Plus, the most admired, front-of-mind brands don’t use them. If the likes of Apple, Amazon, Google, Patagonia, Spotify, Starbucks and Tesla don’t use a brand tagline in their messaging, then it can’t be necessary, right? 

This introduces a paradox. Taglines still clearly work, but how to use them has grown muddier. Brand leaders are now asking more and more: Do we need one? 

But that’s not the right question to be asking. At least, not at first.

First, we need to inspect what a tagline even is and if we’re defining it in the right way. The old way to define a tagline is as a fixed, oft-repeated phrase added reflexively to the end of an ad or communication. With this definition, it’s easier to make the case why they are unwieldy, unnecessary or antiquated in a modern, more personalized marketing mix.

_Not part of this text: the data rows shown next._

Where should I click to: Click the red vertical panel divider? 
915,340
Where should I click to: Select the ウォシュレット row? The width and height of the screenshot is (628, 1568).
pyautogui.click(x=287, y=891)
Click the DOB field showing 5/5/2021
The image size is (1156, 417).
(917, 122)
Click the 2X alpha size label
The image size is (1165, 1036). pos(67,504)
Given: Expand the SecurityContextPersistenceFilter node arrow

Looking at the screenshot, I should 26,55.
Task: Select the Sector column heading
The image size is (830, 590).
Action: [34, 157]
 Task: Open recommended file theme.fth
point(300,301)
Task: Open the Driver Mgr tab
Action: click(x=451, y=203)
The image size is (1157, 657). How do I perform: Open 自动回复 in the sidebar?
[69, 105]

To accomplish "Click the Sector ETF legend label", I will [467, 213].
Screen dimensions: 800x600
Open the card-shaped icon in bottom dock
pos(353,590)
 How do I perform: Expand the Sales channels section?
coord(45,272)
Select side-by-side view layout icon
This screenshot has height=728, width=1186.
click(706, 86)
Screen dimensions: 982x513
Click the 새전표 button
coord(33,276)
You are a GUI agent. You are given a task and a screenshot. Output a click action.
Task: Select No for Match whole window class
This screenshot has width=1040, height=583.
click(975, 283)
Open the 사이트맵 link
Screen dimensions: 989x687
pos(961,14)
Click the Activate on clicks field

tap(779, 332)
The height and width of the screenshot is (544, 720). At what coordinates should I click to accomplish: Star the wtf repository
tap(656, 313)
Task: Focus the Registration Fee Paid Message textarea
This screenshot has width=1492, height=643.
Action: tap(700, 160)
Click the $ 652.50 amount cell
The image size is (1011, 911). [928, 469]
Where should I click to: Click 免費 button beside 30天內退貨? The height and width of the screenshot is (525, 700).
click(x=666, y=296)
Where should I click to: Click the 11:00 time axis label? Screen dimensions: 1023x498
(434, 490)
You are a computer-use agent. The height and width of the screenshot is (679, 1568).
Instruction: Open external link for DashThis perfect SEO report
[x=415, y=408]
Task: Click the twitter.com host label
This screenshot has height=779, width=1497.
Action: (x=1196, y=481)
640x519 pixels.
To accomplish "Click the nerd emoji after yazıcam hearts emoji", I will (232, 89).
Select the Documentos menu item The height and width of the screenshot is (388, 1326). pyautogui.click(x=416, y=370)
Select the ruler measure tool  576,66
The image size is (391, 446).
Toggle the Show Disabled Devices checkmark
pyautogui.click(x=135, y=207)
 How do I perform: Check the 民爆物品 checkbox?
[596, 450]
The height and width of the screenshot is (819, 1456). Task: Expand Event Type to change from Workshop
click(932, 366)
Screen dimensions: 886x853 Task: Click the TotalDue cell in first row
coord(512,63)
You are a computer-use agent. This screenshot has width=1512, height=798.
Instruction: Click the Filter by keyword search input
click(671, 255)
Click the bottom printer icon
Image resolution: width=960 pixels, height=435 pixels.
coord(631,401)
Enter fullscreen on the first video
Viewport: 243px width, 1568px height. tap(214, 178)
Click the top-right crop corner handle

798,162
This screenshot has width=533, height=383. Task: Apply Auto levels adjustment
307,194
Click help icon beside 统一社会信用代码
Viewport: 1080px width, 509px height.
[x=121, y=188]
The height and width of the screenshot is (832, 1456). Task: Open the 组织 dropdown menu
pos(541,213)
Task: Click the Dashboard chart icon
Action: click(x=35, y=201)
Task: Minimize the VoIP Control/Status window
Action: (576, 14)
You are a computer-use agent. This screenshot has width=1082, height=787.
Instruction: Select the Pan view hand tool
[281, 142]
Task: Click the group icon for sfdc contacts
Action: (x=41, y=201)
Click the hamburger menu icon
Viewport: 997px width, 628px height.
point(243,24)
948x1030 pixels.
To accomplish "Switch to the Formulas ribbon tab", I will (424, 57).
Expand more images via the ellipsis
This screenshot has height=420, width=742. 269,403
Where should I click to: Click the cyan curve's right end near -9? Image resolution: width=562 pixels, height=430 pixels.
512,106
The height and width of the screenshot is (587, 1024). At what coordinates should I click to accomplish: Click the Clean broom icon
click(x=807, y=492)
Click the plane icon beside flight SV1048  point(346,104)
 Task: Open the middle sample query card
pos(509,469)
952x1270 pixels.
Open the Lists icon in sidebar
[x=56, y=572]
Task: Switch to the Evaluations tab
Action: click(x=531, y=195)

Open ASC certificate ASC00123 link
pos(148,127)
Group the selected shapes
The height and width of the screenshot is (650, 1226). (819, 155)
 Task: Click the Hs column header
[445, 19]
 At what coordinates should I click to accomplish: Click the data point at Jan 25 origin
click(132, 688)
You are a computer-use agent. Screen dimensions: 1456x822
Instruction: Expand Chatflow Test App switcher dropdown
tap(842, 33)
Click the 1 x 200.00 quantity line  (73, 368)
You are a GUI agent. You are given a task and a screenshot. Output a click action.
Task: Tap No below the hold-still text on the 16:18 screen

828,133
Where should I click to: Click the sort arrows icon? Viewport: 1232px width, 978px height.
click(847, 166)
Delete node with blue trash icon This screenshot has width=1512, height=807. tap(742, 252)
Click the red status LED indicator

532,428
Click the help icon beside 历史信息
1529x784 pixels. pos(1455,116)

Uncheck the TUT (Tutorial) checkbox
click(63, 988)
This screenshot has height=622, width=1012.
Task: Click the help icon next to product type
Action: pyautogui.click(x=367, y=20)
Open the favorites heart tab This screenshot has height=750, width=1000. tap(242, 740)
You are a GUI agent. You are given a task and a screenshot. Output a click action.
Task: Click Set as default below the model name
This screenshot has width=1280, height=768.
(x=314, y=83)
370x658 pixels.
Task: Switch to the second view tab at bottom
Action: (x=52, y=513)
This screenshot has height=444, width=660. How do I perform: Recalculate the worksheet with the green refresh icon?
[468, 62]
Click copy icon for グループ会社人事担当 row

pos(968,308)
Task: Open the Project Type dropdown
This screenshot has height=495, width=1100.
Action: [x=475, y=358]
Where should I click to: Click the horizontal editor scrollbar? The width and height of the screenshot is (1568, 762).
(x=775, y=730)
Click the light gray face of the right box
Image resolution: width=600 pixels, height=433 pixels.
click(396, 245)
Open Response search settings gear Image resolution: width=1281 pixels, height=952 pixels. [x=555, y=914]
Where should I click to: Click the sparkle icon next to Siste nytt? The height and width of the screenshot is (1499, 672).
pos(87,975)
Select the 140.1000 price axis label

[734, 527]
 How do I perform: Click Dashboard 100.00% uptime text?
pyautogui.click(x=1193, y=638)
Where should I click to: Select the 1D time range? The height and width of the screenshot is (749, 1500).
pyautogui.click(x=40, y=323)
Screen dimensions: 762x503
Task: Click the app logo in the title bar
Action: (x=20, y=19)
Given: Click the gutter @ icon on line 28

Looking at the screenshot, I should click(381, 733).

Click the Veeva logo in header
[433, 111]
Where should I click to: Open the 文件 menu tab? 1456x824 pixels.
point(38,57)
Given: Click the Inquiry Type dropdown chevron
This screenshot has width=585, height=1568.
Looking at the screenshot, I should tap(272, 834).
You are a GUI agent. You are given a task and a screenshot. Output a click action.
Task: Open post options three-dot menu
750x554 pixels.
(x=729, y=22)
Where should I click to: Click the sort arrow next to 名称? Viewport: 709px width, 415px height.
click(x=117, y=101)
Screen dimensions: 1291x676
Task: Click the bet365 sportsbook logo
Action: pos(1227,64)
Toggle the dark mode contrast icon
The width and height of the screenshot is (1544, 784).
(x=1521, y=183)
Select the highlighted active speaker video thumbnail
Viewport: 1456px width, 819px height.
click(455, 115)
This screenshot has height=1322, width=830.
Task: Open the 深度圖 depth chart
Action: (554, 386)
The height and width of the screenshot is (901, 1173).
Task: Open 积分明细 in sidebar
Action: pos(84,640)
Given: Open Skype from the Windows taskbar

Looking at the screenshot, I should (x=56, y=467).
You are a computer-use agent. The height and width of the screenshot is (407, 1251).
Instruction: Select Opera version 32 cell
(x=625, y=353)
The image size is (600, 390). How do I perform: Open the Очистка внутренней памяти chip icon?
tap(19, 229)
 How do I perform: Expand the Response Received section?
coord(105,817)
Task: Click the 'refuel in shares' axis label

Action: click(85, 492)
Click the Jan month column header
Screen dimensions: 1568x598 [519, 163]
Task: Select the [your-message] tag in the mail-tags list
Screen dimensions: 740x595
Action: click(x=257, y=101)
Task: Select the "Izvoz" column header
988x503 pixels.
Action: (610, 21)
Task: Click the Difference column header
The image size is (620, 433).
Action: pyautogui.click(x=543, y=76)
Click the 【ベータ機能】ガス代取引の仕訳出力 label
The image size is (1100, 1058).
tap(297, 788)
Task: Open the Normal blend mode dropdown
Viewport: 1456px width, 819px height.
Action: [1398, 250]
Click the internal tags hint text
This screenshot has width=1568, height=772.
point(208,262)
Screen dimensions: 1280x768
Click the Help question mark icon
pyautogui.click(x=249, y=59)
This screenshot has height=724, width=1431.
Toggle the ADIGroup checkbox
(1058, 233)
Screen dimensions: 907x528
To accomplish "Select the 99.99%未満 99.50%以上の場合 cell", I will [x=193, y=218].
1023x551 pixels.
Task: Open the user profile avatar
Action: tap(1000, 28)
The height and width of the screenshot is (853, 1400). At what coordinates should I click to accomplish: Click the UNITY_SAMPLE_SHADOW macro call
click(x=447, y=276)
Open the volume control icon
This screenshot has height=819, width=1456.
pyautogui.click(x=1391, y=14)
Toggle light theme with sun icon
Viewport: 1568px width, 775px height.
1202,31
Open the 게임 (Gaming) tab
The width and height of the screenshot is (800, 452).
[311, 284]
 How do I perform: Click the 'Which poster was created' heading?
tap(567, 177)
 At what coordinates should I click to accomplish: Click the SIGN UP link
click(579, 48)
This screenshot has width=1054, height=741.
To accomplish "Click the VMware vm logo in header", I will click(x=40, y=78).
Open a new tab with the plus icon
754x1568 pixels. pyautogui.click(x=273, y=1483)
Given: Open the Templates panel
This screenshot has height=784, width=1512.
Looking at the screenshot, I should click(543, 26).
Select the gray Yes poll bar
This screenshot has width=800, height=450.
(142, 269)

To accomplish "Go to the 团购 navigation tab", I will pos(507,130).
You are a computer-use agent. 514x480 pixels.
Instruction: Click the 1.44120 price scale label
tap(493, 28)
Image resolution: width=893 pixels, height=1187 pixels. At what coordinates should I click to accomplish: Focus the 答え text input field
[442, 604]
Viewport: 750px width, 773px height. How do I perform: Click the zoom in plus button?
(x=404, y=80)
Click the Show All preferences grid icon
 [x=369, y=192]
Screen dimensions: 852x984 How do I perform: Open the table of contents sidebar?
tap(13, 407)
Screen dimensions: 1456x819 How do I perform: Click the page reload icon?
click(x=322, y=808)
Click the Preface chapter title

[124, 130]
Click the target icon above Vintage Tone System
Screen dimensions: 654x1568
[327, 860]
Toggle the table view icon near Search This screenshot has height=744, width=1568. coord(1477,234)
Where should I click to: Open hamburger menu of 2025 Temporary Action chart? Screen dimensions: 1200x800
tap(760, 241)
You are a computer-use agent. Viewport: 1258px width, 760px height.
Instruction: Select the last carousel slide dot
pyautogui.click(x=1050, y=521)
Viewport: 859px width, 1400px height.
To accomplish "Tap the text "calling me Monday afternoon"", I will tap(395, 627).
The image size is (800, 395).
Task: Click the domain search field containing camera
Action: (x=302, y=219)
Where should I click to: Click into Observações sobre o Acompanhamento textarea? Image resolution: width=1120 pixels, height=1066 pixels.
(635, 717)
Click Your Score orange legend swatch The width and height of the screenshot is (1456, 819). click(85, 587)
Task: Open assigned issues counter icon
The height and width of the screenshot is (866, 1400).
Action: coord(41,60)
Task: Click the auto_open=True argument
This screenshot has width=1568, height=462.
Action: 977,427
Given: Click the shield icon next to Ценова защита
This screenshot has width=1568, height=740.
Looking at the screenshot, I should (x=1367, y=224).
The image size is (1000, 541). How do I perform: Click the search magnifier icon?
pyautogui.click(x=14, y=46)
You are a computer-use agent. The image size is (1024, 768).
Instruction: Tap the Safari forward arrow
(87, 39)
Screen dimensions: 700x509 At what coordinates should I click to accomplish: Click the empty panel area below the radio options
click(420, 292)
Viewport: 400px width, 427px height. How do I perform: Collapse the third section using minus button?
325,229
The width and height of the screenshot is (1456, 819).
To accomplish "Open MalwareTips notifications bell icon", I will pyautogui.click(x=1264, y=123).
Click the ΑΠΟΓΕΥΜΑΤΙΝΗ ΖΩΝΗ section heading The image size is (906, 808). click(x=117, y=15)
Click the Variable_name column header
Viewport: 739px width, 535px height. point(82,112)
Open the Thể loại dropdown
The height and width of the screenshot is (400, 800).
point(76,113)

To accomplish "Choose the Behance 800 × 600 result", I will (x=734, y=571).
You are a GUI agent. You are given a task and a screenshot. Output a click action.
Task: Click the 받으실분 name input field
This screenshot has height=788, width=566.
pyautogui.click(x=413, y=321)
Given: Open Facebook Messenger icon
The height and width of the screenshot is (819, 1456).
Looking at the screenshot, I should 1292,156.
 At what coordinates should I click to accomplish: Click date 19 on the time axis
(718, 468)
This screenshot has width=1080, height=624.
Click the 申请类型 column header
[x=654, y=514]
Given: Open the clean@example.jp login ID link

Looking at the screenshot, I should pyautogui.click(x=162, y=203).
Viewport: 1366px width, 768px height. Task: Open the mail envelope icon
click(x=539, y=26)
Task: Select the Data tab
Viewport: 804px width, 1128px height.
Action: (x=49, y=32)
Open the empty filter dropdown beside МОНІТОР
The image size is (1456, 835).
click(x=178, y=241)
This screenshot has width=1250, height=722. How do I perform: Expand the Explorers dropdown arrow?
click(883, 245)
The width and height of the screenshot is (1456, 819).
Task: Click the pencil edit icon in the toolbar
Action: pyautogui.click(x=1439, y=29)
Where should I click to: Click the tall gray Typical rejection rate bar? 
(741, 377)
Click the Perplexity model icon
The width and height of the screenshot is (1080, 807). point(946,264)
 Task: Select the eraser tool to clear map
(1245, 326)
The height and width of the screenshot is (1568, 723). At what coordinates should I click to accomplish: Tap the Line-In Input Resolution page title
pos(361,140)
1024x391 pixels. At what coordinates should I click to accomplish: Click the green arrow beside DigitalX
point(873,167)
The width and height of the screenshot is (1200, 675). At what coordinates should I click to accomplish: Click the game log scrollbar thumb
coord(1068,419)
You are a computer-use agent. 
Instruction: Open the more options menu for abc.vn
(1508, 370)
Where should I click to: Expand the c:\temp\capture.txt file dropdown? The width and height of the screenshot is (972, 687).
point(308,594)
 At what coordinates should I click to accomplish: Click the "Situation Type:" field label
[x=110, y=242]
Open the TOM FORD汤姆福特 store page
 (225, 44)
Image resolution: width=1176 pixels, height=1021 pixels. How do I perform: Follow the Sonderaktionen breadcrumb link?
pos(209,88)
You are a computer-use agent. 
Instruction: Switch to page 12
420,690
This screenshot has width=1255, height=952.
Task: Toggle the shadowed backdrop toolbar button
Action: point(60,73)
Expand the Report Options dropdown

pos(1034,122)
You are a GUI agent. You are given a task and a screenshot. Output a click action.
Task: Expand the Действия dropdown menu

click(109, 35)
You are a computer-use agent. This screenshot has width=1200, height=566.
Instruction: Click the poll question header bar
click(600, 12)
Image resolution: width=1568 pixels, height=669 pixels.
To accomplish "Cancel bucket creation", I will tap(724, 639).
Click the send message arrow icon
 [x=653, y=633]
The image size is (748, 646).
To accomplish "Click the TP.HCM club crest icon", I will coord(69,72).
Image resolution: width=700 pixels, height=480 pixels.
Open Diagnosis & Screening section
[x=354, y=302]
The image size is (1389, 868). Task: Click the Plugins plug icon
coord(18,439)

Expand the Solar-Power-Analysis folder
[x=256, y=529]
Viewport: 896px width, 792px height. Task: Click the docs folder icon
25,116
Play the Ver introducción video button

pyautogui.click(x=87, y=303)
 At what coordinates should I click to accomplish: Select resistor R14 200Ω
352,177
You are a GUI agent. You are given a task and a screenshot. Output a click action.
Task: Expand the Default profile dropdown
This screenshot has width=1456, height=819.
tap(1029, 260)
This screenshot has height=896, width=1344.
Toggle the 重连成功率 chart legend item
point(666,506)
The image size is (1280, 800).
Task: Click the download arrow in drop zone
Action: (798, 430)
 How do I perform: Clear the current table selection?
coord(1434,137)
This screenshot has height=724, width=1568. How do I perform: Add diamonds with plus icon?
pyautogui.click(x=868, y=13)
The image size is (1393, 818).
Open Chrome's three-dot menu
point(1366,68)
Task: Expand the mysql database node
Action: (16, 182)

A better approach might be to reframe the role a tagline can play: less as an advertising device, more a brand asset.

It’s time to think different about taglines

“Think Different” is a great example of the type of line we’ve lost sight of in the pursuit of performance. More than shill computers, or even define the Apple business, the line expressed a brand idea.

Apple no longer uses it in ads, but “Think Different” still guides a spirit that we feel and appreciate to this day. As with other great lines like Nike’s “Just Do It,” a tagline can be more about conveying what a brand stands for emotionally than about converting a sale. 

We should no longer think of a tagline as blunt force marketing. A good tagline is an ownable shorthand for a brand’s intended meaning in the world and an efficient way to associate a brand with a big idea — but only when that’s the objective.

Airbnb used the line “Belong anywhere” to go beyond selling, embodying brand purpose along with initiatives that form deeper connections with guests and hosts. But despite its connection to the brand ethos, it doesn’t appear on most recent ads, which play up more focused benefits like pet- and kid-friendliness. When it defines a brand’s meaning, a tagline can belong anywhere, but it doesn’t belong everywhere.